To: xsl-list at mulberrytech dot com
Subject: What is XSLT? ( very long )
From: Paul Tchistopolskii <paul at qub dot com>
Date: Tue, 08 Aug 2000 00:16:36 -0700
Cc: Sebastian Rahtz <sebastian dot rahtz at computing-services dot oxford dot ac dot uk>
Organization: The Qub Group
Reply-To: xsl-list at mulberrytech dot com



 <DISCLAIMER>

 I apologize for the style of this letter. This 
 letter should be considered to be a loose translation 
 of some short story called "The weekend of YAXSLT hacker". 
 I apologize for possible offtopic and I'l  not 
 longer write such a letters into this list, but 
 will try to keep the 'official' style and spirit. 
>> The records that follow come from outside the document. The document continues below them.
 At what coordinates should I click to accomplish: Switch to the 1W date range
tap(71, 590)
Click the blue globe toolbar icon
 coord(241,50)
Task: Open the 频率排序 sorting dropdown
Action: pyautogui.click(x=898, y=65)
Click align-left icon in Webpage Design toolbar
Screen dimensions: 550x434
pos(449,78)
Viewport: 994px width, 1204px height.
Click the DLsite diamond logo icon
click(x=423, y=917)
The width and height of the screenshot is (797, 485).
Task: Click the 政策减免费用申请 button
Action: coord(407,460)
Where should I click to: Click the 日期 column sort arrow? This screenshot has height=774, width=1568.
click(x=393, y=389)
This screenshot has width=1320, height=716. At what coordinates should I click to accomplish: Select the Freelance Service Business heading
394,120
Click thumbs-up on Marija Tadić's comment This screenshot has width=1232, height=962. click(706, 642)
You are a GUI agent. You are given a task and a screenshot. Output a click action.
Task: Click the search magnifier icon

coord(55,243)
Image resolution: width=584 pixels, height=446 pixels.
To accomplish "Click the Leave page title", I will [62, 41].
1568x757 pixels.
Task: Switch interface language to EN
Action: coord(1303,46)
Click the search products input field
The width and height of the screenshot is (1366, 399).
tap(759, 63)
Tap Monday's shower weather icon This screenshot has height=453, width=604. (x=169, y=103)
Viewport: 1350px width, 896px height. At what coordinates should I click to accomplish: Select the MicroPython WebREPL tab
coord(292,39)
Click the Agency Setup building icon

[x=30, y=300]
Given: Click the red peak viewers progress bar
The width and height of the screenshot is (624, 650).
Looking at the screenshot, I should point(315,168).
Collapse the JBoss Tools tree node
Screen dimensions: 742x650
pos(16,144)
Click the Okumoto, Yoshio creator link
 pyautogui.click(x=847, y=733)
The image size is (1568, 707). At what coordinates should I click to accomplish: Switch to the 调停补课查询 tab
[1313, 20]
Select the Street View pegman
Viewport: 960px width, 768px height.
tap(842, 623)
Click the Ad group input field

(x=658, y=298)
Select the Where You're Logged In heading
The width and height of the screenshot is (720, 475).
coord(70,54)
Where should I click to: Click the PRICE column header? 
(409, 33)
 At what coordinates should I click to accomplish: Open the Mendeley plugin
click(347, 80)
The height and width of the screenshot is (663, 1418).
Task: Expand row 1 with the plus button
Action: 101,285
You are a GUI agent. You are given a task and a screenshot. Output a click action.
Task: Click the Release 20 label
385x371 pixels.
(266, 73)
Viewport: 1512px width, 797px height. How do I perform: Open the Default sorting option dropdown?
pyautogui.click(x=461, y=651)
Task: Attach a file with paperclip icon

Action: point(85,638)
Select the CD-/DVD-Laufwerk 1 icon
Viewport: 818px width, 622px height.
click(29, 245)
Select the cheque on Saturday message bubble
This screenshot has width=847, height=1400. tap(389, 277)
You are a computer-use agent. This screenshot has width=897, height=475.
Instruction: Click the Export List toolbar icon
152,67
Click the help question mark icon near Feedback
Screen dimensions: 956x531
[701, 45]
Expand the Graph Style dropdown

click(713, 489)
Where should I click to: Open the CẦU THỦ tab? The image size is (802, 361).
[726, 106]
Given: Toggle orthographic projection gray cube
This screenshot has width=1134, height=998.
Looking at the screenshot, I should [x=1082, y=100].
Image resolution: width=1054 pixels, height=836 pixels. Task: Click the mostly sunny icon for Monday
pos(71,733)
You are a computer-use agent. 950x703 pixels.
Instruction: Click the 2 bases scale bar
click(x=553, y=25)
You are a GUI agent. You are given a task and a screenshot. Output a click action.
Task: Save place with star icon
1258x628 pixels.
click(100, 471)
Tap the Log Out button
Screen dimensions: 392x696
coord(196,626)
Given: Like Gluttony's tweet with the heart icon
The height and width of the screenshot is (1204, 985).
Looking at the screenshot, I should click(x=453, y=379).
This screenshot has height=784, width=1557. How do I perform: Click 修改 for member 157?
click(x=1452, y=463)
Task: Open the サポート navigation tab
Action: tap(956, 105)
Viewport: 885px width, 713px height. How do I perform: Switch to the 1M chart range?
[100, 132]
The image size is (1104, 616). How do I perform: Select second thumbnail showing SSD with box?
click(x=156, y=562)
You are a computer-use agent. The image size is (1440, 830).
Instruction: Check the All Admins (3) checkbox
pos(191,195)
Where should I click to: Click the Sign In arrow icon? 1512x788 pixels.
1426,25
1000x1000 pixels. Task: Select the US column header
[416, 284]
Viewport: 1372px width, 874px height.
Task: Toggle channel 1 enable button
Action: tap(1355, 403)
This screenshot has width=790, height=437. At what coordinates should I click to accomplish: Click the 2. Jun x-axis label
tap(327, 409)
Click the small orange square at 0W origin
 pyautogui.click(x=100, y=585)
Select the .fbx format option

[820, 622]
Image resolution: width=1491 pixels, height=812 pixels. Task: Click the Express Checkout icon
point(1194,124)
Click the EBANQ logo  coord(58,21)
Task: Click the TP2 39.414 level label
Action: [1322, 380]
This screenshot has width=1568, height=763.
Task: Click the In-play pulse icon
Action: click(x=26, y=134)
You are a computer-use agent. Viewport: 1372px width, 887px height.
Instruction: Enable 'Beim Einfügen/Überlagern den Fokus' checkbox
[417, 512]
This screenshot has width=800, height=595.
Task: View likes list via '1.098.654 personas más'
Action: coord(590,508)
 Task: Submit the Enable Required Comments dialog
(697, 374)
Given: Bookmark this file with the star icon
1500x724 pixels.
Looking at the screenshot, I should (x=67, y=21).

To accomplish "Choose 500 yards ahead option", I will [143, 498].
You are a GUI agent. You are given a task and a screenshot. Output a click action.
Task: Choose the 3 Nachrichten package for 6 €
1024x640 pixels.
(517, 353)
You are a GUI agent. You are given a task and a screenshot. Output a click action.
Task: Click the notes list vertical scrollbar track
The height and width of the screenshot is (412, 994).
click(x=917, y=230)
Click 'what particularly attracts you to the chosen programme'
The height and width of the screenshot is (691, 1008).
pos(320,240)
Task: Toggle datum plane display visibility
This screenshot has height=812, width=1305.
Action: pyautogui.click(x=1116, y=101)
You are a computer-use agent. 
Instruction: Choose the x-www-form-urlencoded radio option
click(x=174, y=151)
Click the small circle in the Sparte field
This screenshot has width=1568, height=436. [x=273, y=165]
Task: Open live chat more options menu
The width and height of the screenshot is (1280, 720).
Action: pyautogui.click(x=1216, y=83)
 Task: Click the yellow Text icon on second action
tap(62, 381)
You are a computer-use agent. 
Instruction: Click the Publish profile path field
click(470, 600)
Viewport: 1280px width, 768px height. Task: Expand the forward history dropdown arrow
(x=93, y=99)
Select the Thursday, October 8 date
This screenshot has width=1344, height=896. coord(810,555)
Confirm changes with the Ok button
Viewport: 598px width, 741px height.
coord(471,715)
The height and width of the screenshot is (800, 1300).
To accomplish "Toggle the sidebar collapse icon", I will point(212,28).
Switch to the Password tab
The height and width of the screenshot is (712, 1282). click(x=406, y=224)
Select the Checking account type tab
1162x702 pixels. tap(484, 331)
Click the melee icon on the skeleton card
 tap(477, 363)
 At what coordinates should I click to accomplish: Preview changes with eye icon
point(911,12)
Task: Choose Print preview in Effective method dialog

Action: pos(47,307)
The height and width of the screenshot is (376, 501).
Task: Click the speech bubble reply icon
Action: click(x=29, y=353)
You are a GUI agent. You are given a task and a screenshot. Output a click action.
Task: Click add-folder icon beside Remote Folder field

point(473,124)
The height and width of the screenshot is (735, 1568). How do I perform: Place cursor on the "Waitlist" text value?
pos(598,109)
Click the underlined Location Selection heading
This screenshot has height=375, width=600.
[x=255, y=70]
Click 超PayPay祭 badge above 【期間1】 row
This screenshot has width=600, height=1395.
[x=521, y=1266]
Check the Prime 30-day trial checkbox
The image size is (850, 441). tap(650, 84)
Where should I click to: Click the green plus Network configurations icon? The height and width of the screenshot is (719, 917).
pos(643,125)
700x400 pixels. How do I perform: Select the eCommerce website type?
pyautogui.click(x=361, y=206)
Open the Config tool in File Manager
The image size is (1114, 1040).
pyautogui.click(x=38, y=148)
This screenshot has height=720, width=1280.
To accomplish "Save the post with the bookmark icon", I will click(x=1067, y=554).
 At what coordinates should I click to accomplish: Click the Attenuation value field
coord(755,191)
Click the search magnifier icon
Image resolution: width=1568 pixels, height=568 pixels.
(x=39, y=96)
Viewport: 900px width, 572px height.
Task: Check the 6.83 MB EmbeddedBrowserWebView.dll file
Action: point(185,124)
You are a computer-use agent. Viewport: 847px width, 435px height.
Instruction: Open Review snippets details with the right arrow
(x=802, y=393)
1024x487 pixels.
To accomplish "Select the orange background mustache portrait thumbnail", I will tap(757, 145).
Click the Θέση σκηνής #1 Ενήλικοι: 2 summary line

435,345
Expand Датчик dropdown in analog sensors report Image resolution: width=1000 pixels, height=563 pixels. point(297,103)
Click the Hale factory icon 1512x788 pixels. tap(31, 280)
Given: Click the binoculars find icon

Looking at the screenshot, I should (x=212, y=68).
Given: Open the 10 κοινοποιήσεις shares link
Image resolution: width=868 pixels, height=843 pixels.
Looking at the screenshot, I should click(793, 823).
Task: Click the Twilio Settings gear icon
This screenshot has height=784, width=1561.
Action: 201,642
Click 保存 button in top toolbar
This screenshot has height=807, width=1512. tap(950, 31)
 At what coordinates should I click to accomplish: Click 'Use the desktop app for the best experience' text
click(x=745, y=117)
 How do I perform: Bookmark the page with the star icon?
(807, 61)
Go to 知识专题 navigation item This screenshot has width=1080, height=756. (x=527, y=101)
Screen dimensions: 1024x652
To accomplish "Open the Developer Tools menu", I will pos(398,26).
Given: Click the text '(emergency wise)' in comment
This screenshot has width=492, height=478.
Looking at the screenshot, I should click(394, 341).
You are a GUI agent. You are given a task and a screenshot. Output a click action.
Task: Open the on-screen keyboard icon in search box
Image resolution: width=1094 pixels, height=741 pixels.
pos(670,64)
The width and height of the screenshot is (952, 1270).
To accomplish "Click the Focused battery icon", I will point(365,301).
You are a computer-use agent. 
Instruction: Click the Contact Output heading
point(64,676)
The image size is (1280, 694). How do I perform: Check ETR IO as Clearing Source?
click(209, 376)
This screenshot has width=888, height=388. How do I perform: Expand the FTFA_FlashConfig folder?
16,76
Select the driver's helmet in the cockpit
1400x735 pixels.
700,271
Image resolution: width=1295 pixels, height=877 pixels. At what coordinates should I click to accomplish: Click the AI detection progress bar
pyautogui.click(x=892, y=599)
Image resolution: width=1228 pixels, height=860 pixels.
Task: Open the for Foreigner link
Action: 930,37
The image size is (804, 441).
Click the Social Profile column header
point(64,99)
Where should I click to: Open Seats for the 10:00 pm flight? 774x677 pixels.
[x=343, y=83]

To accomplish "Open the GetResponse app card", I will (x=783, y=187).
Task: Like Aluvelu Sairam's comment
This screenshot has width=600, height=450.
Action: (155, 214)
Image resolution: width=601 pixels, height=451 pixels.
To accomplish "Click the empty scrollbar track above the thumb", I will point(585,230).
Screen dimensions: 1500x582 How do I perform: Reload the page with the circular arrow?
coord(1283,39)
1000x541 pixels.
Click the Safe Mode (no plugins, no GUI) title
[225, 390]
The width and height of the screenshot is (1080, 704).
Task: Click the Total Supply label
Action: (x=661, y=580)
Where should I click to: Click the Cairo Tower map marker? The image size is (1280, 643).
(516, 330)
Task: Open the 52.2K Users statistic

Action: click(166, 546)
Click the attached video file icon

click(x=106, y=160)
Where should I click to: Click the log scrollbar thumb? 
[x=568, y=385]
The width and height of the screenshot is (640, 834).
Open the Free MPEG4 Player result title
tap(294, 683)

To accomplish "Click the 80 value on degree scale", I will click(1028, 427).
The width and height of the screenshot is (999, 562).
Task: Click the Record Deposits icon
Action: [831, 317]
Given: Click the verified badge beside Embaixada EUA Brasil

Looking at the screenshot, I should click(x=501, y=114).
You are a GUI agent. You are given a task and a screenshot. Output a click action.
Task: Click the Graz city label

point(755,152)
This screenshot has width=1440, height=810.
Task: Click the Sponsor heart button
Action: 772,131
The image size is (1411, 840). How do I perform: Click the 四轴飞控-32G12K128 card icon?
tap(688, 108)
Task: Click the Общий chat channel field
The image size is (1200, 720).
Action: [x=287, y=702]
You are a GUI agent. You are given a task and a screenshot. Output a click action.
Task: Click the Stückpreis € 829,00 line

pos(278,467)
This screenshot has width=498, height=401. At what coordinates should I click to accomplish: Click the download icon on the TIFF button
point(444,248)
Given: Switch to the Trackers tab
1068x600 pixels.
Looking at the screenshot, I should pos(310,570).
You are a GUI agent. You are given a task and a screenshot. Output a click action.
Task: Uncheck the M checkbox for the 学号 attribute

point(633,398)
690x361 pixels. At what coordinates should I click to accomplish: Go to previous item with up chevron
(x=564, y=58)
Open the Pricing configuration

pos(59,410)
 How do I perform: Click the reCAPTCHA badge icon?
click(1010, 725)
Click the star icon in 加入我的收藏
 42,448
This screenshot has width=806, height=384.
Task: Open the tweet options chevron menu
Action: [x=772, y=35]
 However, because I think that this letter is 
 almost about XSLT, it maybe be not really 
 wrong  to post it here. 

 </DISCLAIMER>

 <DISCLAIMER1>

 The 'quotes' are not the actual quotes, but how some 
 words have been reflected in my head. For example, of 
 course Sebastian was never saying some words - this 
 is my 'internal' interpretation of his words. 
 This is kind of bad literature.

 </DISCLAIMER1>

 1. Sebastian says : "XT sucks - it has no key()". 
 I reflect this in this way because the rest of XSLT 
 is almost implemented by XT, things like encodings 
 is not a big deal and I know Sebastian knows it.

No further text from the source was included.